How can I make the second approach store the variables like the first approach?

EDIT #1

Since the parameterized derived types got some traction, I figured it would be useful to post some additional details.

Parameterized derived types will work in scenarios where the array is allocated inside the main program (like the sample code I posted).

However, my "real world" case is more like the following:

(file_modules.f90)
module types

   integer, parameter  :: equations = 10

   type array_t
      double precision :: variable(equations) ! variables to solve
      double precision :: gradient(equations,3) ! gradient pf variables
      double precision :: limiter(equations) ! limiter of variables
   end type

end module

module flow_solution
   use types
   type (array_t), allocatable, save :: cell_solution(:)
end module

(file_main.f90)
program test

   use flow_solution

   implicit none
   integer :: elements

   elements = 100
   allocate(cell_solution(elements))

end program

These (as you'd expect) are compiled and linked separately via a Makefile. If I used a parameterized derived type, the module file cannot be compiled because the size 'n' of the type is not known at compile time.

EDIT #2

I was advised to provide examples of working and non-working code with parameterized derived types.

Working example:

module types

   integer, parameter  :: equations=10

   type array_t(n)
      integer, len     :: n
      double precision :: variable(n) ! variables to solve
      double precision :: gradient(n,n) ! gradient
      double precision :: limiter(n) ! limiter of variables
   end type

end module

module flow_solution
    use types
    type(array_t(equations)), allocatable, save :: flowsol(:)
end module

program test

   use flow_solution

   implicit none

   integer :: i,elements

   elements = 100 
   allocate(flowsol(elements))

end program

Non-working example:

module types

   integer, save       :: equations

   type array_t(n)
      integer, len     :: n
      double precision :: variable(n) ! variables to solve
      double precision :: gradient(n,n) ! gradient
      double precision :: limiter(n) ! limiter of variables
   end type

end module

module flow_solution
    use types
    type(array_t(equations)), allocatable, save :: flowsol(:)
end module

program test

   use flow_solution

   implicit none

   integer :: i,elements

   equations = 10
   elements = 100 
   allocate(flowsol(elements))

end program

Compiler (ifort) error:

test.f90(16): error #6754: An automatic object must not appear in a SAVE statement or be declared with the SAVE attribute.   [FLOWSOL]
    type(array_t(equations)), allocatable, save :: flowsol(:)
---------------------------------------------------^
test.f90(16): error #6841: An automatic object must not appear in the specification part of a module.   [FLOWSOL]
    type(array_t(equations)), allocatable, save :: flowsol(:)
---------------------------------------------------^
compilation aborted for test.f90 (code 1)

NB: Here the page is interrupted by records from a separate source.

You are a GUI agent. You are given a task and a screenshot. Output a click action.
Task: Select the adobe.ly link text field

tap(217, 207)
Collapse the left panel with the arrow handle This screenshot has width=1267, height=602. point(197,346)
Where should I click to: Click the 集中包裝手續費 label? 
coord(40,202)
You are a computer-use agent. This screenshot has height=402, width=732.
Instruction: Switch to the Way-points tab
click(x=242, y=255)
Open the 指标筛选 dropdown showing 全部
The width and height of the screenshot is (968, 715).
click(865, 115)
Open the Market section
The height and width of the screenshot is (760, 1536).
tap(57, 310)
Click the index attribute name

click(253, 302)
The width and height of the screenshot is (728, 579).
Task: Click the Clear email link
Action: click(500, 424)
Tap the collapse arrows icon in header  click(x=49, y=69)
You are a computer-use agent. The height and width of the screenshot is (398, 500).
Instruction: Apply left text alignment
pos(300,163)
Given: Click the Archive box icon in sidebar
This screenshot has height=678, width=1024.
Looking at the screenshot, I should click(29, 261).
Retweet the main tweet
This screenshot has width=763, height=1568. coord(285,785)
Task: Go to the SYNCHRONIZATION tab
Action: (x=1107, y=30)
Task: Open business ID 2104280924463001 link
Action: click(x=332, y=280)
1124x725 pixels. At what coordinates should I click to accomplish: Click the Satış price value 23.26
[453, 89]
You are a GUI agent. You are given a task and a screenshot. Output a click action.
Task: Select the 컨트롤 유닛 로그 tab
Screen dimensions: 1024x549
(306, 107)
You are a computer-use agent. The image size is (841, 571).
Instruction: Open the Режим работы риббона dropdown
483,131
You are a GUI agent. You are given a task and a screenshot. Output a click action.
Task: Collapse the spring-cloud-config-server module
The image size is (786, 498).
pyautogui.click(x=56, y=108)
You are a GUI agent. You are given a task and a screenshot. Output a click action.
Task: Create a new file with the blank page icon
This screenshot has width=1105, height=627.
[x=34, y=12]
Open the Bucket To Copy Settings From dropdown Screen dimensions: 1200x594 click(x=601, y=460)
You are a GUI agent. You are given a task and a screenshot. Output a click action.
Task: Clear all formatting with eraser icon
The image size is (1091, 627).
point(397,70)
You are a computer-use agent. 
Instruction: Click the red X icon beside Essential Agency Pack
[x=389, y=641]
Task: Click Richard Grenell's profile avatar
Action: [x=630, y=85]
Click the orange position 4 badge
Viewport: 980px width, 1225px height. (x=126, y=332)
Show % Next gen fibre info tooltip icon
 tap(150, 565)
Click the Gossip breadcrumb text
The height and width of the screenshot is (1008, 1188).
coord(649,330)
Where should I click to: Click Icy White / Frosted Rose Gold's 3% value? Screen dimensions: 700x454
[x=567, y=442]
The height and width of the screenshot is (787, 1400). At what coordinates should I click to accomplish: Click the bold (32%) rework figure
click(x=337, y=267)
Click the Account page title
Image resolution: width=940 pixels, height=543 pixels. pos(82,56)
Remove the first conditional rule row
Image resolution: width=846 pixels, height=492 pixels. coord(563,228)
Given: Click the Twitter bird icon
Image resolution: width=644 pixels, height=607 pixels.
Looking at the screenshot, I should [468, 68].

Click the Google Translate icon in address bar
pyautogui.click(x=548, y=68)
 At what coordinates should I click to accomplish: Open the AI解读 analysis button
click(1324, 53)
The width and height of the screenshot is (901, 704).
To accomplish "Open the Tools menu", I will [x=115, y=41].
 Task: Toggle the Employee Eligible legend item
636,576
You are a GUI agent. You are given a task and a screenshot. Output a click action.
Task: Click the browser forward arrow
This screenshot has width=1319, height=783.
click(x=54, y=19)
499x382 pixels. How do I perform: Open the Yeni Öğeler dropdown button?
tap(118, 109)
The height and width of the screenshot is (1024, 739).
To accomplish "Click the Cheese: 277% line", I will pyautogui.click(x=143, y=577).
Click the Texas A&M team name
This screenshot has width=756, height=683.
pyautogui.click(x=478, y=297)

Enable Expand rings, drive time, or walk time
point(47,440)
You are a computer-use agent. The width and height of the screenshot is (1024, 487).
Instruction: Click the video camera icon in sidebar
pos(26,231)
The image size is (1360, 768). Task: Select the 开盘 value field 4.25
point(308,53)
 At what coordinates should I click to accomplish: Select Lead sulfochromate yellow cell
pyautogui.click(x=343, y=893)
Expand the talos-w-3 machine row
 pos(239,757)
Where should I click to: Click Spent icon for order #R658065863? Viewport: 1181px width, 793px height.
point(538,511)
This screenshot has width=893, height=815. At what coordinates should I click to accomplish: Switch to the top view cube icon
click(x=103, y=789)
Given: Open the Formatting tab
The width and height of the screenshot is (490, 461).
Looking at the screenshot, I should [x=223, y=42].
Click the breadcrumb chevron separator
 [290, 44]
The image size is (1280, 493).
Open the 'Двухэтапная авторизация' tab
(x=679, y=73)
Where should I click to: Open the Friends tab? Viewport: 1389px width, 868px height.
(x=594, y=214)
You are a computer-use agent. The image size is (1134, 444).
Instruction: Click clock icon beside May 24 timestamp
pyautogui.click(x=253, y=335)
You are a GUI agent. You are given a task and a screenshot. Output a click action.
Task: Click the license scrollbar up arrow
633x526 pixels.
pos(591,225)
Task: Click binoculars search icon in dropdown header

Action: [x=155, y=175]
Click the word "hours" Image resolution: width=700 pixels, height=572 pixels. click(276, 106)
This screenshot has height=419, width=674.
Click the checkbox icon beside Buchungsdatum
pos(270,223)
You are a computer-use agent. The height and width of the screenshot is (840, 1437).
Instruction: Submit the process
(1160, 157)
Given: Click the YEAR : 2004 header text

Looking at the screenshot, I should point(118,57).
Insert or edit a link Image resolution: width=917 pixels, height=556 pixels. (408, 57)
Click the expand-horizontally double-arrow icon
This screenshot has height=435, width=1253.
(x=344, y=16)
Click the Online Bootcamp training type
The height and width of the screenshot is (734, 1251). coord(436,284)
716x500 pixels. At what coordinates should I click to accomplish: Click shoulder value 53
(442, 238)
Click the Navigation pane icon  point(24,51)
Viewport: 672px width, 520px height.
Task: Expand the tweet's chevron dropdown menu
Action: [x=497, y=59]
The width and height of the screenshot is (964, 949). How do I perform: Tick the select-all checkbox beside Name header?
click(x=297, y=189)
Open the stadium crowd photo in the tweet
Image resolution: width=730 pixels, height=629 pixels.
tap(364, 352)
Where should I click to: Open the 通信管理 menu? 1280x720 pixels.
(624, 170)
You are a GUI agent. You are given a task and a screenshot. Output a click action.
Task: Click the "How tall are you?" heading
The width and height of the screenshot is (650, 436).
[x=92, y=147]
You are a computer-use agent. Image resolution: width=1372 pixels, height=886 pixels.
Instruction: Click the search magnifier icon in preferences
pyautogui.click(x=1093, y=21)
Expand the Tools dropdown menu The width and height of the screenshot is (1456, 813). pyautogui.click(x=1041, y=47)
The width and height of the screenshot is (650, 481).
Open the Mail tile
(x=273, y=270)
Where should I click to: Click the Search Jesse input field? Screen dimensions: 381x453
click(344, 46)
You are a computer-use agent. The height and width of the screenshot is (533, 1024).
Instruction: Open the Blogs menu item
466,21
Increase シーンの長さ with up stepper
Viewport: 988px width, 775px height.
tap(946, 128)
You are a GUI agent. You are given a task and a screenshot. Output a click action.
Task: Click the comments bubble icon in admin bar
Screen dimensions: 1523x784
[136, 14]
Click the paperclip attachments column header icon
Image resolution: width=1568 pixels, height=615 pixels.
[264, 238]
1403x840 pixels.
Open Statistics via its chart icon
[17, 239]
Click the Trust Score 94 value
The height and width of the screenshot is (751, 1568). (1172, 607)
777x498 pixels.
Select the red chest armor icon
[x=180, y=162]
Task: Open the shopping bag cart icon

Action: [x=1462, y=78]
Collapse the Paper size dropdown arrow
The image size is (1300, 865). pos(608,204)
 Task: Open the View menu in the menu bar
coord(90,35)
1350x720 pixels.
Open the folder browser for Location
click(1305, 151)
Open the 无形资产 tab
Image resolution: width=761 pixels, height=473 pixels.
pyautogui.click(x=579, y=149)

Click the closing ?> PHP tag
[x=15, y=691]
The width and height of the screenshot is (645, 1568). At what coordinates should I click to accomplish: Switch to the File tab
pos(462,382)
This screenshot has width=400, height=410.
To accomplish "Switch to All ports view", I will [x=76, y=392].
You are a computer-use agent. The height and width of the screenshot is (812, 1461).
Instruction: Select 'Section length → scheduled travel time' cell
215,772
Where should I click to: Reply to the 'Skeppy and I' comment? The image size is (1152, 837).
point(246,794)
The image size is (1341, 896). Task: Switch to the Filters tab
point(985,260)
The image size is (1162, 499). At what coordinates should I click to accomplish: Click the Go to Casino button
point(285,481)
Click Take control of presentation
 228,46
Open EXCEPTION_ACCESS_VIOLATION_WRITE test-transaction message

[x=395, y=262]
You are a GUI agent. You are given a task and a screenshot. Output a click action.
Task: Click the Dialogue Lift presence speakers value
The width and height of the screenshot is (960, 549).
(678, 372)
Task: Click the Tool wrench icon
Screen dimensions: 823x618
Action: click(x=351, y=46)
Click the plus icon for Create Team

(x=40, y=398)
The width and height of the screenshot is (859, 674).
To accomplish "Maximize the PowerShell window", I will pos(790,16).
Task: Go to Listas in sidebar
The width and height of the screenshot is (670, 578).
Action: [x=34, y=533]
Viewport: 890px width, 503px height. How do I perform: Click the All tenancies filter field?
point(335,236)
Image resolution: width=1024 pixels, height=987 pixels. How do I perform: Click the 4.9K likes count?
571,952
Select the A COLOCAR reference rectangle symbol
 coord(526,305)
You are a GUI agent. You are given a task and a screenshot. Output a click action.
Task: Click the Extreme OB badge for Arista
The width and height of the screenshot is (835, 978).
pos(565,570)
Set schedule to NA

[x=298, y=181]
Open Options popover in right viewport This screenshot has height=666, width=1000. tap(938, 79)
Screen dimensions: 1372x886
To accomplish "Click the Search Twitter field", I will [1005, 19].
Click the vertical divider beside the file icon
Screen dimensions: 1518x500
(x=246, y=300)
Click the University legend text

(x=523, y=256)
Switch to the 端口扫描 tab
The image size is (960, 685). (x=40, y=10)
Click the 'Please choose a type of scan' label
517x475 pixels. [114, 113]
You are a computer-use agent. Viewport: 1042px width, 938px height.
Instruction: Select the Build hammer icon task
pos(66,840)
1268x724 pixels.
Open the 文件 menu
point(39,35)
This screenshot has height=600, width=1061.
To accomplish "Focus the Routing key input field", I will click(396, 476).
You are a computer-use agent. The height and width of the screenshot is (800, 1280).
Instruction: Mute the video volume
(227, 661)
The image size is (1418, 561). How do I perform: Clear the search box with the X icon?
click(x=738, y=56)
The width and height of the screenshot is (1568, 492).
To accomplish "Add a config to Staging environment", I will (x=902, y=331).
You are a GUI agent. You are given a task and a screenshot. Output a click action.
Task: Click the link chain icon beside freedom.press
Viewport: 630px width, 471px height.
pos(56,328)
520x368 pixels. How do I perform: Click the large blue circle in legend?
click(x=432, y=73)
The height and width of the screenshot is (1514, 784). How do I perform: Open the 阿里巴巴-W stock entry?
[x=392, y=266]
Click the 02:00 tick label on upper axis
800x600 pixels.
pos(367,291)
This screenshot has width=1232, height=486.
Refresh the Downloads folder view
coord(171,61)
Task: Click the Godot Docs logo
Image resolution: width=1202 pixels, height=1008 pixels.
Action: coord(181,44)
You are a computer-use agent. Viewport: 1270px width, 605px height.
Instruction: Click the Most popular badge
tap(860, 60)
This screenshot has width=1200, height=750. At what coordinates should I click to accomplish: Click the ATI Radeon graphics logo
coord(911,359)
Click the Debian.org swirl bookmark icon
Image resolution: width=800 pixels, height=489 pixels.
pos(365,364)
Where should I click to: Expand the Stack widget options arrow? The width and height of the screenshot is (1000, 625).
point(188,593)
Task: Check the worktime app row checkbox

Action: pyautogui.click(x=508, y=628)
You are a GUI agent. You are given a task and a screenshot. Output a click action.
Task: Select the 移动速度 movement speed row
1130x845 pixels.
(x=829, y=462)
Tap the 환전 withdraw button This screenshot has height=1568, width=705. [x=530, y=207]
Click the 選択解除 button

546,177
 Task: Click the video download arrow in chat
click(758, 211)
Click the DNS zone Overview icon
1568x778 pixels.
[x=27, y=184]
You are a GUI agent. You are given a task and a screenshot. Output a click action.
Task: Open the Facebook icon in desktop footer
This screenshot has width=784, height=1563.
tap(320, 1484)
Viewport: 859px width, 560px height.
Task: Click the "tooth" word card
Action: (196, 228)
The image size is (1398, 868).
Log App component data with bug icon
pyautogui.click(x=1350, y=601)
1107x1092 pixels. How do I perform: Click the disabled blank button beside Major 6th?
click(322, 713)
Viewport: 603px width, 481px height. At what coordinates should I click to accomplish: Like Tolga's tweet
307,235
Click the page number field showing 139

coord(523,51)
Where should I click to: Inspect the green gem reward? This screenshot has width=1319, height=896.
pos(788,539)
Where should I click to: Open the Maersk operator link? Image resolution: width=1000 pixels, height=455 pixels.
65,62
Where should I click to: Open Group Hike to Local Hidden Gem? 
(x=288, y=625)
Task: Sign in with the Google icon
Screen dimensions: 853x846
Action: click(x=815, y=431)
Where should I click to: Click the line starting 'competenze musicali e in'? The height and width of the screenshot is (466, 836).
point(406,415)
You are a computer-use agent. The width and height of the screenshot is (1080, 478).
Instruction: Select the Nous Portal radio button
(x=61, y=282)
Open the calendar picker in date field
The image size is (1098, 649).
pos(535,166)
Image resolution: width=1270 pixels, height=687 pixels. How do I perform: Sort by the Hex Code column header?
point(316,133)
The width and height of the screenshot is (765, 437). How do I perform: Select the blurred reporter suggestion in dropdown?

Should I declare/allocate the arrays in a different way?

Answer 1

The troublesome line is

type(array_t(equations)), allocatable, save :: flowsol(:)

Here, you want a length-parameterized type to be a saved object. As the compiler objects, a saved object cannot be an automatic object. Also, you cannot have an automatic object in the module's scope.

Now, why is flowsol an automatic object? It's automatic because its type is array_t(equations): equations is not a constant. Instead, you want the type parameter to be deferred (much as the array's shape is):

type(array_t(:)), allocatable, save :: flowsol(:)

When you come to allocate such an object you need to provide the length type parameter value:

allocate(array_t(equations) :: flowsol(elements))

As you see, when equations is a (named) constant, things are happier. In such a case an automatic object is not declared.